• [What to work on]
Among the lines below, keep only those from the one containing "Click the selected value 入力日 text" through the one containing "Task: Tap the Backup cloud icon", and reproduce them exactly.

========================================

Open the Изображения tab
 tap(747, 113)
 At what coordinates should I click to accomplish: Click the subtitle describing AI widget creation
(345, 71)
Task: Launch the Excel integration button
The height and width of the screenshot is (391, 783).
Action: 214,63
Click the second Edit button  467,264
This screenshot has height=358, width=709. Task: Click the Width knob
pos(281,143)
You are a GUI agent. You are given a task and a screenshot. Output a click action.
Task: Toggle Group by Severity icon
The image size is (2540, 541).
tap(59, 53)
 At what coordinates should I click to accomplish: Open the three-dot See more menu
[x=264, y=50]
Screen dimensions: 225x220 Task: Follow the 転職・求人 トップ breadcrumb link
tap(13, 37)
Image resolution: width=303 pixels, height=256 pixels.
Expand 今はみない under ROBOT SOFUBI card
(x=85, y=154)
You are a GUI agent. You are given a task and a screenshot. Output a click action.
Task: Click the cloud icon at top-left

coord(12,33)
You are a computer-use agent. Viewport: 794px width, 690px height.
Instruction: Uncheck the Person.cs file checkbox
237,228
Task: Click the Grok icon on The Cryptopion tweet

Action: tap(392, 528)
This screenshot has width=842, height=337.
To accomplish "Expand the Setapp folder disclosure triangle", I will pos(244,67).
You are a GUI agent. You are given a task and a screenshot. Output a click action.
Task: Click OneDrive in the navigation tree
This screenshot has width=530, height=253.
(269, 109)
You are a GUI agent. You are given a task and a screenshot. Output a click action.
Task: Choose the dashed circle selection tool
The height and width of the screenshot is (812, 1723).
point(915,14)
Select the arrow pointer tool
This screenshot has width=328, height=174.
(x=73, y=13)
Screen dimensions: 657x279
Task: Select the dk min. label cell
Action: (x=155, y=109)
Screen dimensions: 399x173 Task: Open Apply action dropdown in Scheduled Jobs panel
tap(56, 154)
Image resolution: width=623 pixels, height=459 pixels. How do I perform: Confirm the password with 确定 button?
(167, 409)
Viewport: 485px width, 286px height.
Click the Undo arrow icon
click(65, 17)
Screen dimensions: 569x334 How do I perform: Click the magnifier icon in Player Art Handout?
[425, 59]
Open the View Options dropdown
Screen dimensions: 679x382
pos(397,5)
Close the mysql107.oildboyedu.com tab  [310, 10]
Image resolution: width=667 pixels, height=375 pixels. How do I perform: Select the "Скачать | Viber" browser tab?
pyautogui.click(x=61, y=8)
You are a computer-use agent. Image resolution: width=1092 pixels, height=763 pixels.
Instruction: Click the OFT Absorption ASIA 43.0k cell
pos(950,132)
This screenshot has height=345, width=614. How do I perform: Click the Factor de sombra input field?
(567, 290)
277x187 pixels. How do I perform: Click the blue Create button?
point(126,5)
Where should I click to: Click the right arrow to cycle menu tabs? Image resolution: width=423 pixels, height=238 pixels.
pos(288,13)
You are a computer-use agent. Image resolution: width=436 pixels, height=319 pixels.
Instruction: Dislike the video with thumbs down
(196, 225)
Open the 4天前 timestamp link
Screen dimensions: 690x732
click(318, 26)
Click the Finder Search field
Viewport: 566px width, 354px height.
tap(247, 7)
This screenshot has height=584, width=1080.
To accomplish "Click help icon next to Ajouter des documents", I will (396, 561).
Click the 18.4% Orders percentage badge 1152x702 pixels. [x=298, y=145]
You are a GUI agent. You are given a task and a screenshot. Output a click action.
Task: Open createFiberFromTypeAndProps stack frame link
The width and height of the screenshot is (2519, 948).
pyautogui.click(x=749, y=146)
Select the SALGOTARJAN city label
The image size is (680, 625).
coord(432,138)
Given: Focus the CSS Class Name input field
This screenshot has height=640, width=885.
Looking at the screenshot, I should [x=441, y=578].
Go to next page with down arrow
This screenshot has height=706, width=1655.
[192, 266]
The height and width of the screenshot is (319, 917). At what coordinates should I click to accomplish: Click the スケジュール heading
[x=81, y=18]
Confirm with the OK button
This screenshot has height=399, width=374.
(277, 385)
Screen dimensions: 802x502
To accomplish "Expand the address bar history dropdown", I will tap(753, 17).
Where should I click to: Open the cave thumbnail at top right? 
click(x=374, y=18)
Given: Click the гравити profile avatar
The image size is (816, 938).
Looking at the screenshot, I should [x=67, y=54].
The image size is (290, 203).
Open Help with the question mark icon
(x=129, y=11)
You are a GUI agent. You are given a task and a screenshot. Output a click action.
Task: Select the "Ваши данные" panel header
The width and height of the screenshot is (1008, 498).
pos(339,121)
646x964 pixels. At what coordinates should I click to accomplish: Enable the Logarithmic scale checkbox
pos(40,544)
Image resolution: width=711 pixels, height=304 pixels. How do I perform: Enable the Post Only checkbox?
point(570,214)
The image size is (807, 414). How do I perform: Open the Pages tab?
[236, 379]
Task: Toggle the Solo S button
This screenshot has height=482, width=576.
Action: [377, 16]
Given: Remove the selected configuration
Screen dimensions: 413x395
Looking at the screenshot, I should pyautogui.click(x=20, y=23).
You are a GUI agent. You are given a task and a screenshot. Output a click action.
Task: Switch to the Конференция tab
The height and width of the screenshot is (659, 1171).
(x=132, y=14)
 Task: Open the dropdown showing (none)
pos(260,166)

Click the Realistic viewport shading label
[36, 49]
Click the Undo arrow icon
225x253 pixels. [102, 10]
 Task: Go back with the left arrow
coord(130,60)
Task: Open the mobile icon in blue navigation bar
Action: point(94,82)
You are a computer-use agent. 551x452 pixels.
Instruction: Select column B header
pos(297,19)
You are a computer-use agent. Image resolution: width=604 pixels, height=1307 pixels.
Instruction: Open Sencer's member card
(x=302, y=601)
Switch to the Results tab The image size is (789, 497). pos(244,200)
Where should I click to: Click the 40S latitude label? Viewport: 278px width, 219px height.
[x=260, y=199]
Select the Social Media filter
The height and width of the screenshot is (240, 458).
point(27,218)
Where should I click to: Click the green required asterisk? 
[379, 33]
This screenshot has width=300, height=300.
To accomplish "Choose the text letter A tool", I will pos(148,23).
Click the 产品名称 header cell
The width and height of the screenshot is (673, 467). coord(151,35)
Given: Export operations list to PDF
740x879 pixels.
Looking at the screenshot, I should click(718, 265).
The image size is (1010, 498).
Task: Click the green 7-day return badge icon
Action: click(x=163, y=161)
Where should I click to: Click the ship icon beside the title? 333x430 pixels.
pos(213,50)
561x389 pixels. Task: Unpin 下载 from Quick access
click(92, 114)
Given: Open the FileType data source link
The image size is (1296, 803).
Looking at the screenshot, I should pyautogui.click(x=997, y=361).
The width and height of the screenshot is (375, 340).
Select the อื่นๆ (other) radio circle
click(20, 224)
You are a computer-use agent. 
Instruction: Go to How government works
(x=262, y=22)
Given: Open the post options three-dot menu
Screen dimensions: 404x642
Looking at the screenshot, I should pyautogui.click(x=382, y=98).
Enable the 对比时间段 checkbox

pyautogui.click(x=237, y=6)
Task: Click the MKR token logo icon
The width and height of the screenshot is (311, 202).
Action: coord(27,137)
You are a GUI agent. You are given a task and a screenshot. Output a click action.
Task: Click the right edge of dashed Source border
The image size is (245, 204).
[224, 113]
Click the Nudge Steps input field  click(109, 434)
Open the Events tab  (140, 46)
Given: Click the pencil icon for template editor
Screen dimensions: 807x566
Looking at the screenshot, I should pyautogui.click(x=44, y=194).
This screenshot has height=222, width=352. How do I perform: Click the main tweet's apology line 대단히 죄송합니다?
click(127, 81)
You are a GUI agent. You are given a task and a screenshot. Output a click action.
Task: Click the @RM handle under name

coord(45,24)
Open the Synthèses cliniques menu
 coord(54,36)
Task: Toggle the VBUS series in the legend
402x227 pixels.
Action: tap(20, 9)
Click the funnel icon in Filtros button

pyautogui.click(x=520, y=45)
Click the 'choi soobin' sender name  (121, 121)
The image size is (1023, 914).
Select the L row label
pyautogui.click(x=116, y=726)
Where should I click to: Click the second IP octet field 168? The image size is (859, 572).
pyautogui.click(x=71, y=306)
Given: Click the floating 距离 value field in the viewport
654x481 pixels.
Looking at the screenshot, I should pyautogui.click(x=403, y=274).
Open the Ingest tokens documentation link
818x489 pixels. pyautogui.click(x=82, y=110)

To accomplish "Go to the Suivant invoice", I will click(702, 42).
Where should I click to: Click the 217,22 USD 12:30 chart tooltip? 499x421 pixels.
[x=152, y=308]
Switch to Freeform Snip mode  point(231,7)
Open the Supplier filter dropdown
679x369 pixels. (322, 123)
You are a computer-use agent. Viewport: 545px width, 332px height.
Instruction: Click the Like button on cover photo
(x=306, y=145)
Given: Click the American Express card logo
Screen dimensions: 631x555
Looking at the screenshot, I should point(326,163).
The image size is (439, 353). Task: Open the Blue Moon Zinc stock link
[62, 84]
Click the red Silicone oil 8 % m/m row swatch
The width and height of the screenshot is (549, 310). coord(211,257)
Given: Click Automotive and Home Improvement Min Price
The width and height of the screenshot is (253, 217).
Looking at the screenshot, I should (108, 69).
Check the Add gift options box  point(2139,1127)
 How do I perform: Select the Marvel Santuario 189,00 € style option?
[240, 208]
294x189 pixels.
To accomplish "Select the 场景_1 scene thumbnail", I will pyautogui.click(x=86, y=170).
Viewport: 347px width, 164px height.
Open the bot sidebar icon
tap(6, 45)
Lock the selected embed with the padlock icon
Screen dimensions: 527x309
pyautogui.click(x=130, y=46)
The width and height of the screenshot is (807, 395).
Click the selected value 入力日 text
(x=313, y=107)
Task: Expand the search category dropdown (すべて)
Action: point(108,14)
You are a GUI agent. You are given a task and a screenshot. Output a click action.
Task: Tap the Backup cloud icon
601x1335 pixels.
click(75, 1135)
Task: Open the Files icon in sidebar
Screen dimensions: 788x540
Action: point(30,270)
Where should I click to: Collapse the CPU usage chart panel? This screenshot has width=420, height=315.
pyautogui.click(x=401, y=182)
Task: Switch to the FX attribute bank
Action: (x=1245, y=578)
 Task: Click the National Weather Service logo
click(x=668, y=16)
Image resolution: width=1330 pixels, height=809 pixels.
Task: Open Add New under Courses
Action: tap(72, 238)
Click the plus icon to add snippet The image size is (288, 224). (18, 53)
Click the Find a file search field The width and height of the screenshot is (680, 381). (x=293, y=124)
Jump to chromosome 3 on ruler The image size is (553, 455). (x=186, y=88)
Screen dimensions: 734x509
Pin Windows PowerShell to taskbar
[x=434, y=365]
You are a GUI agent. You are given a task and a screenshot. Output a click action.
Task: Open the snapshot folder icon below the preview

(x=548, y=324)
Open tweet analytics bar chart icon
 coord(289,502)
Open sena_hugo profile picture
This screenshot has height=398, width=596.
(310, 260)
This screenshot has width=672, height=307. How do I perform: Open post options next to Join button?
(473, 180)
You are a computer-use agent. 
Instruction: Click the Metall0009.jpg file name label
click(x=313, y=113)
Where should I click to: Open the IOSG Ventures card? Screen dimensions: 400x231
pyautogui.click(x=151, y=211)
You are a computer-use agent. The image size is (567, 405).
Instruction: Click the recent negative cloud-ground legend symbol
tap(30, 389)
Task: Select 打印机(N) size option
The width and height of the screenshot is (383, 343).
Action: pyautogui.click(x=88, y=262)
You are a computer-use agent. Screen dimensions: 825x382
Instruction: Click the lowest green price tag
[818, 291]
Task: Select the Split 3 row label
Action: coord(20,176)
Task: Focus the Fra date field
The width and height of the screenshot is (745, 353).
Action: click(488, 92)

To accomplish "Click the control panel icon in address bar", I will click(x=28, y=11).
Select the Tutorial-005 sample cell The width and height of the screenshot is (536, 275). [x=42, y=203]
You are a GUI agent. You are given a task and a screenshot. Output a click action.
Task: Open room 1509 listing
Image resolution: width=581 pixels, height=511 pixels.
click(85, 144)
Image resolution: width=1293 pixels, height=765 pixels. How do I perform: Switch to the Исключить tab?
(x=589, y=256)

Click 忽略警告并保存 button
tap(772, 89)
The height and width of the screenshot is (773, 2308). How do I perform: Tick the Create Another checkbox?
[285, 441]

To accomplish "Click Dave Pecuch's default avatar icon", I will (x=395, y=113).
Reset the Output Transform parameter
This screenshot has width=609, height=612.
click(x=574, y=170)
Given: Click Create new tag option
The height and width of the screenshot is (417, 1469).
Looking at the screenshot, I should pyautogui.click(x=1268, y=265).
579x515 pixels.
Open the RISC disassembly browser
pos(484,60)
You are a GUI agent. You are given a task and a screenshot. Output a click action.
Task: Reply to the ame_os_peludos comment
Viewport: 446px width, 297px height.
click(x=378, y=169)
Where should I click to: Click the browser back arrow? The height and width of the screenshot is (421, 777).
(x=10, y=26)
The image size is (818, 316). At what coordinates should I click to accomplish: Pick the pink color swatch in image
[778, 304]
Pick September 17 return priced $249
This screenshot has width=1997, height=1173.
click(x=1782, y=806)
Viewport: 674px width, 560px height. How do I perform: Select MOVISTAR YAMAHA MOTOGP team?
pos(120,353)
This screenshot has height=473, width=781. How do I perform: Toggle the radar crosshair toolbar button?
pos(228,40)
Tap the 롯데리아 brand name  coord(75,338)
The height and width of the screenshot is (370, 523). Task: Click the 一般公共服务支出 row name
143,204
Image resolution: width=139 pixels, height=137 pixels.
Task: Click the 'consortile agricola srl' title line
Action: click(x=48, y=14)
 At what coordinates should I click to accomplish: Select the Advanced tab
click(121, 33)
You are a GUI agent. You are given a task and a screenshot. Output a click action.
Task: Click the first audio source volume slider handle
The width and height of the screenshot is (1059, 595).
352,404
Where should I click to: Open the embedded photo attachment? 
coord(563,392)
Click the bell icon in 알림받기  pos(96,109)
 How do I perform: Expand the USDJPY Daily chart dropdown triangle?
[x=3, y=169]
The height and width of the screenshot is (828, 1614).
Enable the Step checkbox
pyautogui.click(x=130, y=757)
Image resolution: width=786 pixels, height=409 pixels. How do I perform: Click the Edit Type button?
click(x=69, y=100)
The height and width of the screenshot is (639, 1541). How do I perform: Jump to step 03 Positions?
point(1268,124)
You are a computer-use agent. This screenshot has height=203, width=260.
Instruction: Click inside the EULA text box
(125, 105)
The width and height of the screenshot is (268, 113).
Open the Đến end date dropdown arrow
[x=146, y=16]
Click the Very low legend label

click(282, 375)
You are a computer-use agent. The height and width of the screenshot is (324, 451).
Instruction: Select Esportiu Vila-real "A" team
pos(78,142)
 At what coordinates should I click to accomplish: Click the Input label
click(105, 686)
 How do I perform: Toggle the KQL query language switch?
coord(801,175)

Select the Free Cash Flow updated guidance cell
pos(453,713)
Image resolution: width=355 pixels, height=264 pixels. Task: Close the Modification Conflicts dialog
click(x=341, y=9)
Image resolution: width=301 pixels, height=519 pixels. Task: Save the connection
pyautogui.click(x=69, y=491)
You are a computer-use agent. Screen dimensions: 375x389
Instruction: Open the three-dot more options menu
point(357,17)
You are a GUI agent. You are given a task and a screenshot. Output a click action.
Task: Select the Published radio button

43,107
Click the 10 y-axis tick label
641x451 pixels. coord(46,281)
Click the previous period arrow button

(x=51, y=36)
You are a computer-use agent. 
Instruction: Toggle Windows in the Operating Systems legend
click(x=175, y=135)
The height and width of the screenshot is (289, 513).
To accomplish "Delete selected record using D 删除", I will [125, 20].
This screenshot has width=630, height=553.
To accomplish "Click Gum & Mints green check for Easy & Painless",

========================================

• [Expected answer]
Click the selected value 入力日 text
(x=313, y=107)
Task: Expand the search category dropdown (すべて)
Action: point(108,14)
You are a GUI agent. You are given a task and a screenshot. Output a click action.
Task: Tap the Backup cloud icon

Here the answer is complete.